Extracto de página
● ● ● ●
Una teoría universal

La inspiración llegó ofreciendo algo plástico, la imagen mental de dos pequeñas formas onduladas y una grande. Aquello fue todo: una imagen brillante y clara grabada en su cerebro, tal vez sólo la punta visible de un colosal iceberg de trabajo mental, efectuado por debajo de la línea de flotación de la consciencia. Tenía que ver con las escalas. Y brindó a Feigenbaum el camino que necesitaba.

Estudió los atractores. El equilibrio estable de sus gráficas era un punto fijo que atraía a los demás. Fuese cual fuere la que despuntara, la «población» saltó indefectiblemente hacia el atractor. Después, con el primer período de duplicación, el atractor se partió en dos como una célula que se divide. Al pronto, aquellos dos puntos estuvieron casi juntos; luego, al aumentar el parámetro, flotaron aparte. Más tarde, hubo otro período de duplicación: cada punto del atractor se dividió de nuevo, en el mismo momento. Su número permitió a Feigenbaum predecir cuándo sucedería el período de duplicación. Descubrió entonces que podía también vaticinar los valores precisos de cada punto en aquel atractor, cada vez más complejo: dos puntos, cuatro, ocho… Le era posible adivinar las poblaciones que aparecían en las oscilaciones de un año a otro. Había otra convergencia geométrica. Aquellas cifras obedecían también a una ley escalar.
● ● ● ●
Entradas extraídas
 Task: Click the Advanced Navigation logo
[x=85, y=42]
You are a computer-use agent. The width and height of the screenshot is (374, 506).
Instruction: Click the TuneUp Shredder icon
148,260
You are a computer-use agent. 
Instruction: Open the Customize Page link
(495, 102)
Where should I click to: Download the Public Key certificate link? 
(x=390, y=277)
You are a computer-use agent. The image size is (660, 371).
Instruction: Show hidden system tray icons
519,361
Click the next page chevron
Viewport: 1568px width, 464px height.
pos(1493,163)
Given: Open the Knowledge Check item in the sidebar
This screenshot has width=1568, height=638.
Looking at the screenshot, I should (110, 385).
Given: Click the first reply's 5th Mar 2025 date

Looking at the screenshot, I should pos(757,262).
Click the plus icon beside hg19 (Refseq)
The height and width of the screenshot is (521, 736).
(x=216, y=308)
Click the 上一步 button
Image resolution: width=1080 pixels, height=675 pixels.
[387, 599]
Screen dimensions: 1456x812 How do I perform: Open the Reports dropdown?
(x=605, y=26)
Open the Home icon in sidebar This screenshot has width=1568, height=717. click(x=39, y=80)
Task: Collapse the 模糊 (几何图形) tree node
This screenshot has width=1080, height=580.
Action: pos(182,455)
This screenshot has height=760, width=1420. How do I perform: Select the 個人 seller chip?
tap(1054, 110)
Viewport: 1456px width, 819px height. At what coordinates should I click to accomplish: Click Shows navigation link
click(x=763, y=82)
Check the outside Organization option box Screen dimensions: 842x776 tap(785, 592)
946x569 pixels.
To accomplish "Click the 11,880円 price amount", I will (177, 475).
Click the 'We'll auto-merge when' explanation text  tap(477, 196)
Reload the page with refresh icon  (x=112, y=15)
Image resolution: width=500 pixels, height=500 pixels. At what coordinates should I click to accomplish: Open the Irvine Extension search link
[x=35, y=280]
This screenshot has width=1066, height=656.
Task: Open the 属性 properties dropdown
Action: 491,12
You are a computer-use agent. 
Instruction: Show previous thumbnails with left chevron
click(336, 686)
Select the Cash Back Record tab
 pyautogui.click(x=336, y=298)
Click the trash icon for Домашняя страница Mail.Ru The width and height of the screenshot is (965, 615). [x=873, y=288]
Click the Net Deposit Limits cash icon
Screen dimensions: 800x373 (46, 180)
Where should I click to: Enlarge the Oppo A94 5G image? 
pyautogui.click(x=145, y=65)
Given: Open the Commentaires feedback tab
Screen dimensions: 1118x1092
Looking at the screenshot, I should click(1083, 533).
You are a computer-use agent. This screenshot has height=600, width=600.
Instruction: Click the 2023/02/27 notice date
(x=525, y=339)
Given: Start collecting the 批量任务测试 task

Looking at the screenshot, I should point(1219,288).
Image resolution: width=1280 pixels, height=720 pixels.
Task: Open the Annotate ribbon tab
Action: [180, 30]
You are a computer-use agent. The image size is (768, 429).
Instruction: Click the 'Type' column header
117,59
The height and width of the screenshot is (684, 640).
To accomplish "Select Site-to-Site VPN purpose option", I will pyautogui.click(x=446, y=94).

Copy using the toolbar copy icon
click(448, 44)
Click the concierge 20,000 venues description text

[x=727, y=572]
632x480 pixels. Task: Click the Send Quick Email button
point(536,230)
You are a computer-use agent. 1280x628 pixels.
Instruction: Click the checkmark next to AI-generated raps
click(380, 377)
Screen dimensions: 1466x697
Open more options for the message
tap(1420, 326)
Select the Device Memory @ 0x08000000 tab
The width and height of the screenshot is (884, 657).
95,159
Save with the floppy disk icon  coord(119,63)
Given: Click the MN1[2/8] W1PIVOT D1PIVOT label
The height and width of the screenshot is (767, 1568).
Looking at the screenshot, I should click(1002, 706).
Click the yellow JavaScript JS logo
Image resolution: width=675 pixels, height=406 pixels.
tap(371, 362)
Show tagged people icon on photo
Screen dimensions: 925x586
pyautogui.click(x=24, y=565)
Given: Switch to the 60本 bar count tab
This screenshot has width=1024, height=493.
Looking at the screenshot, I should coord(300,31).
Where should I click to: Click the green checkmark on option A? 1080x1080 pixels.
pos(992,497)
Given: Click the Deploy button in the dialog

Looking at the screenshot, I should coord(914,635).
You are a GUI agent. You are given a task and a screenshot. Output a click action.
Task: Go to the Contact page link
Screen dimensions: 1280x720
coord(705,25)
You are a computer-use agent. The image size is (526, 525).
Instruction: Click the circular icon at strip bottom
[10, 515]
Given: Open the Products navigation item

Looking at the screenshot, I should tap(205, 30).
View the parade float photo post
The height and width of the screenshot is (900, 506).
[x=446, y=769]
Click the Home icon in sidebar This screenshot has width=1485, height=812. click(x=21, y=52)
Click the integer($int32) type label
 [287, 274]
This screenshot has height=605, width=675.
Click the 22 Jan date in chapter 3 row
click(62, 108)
● ● ● ●
Tareas pendientes
1. ¿Puedes reescribir las entradas desde la línea que contiene "Click the Home" hasta el final de las entradas, ambos extremos incluidos, sustituyendo "sidebar" por "side panel" y sin cambiar nada más?
2. ¿Cómo seguiría el texto sobre los atractores de Feigenbaum y la ley escalar? Continúalo a partir de donde termina.

Respuestas escritas
1.
Click the Home icon in side panel This screenshot has width=1485, height=812. click(x=21, y=52)
Click the integer($int32) type label
 [287, 274]
This screenshot has height=605, width=675.
Click the 22 Jan date in chapter 3 row
click(62, 108)

2.
Feigenbaum exploraba un campo intermedio olvidado entre las matemáticas y la física. ¿Cómo definir su trabajo? No se trataba de ciencias exactas, pues no demostraba nada. Desde luego, exploraba números, pero los números son para el matemático lo que una bolsa de monedas para el banquero dedicado a las inversiones: en principio, la sustancia de su profesión, pero, en realidad, demasiado engorrosos y especiales para gastar tiempo en ellos. Las ideas son las monedas en curso de los matemáticos. Feigenbaum cumplía un programa de física y, por extraño que fuese, era casi una faceta de la física experimental.

Los números y funciones representaban el objeto de su estudio, en vez de mesones y quarks. Poseían trayectorias y órbitas. Había de penetrar en su comportamiento. Necesitaba —la expresión llegaría a ser un tópico de la nueva ciencia— crear intuición. El ordenador era su acelerador y su cámara de niebla. Forjaba una metodología al mismo tiempo que una teoría. Por lo común, quien empleaba un ordenador planteaba un problema, lo alimentaba con él y guardaba a que la máquina calculase la solución: un problema, una solución. Feigenbaum y los investigadores del caos que le siguieron exigían más. Tenían que hacer lo mismo que Lorenz, a saber, formar universos en miniatura y observar su evolución. Podían modificar este o aquel rasgo, y ver qué caminos distintos resultarían. Estaban convencidos de que, los cambios imperceptibles de ciertos rasgos llevaban a alteraciones de bulto del comportamiento general.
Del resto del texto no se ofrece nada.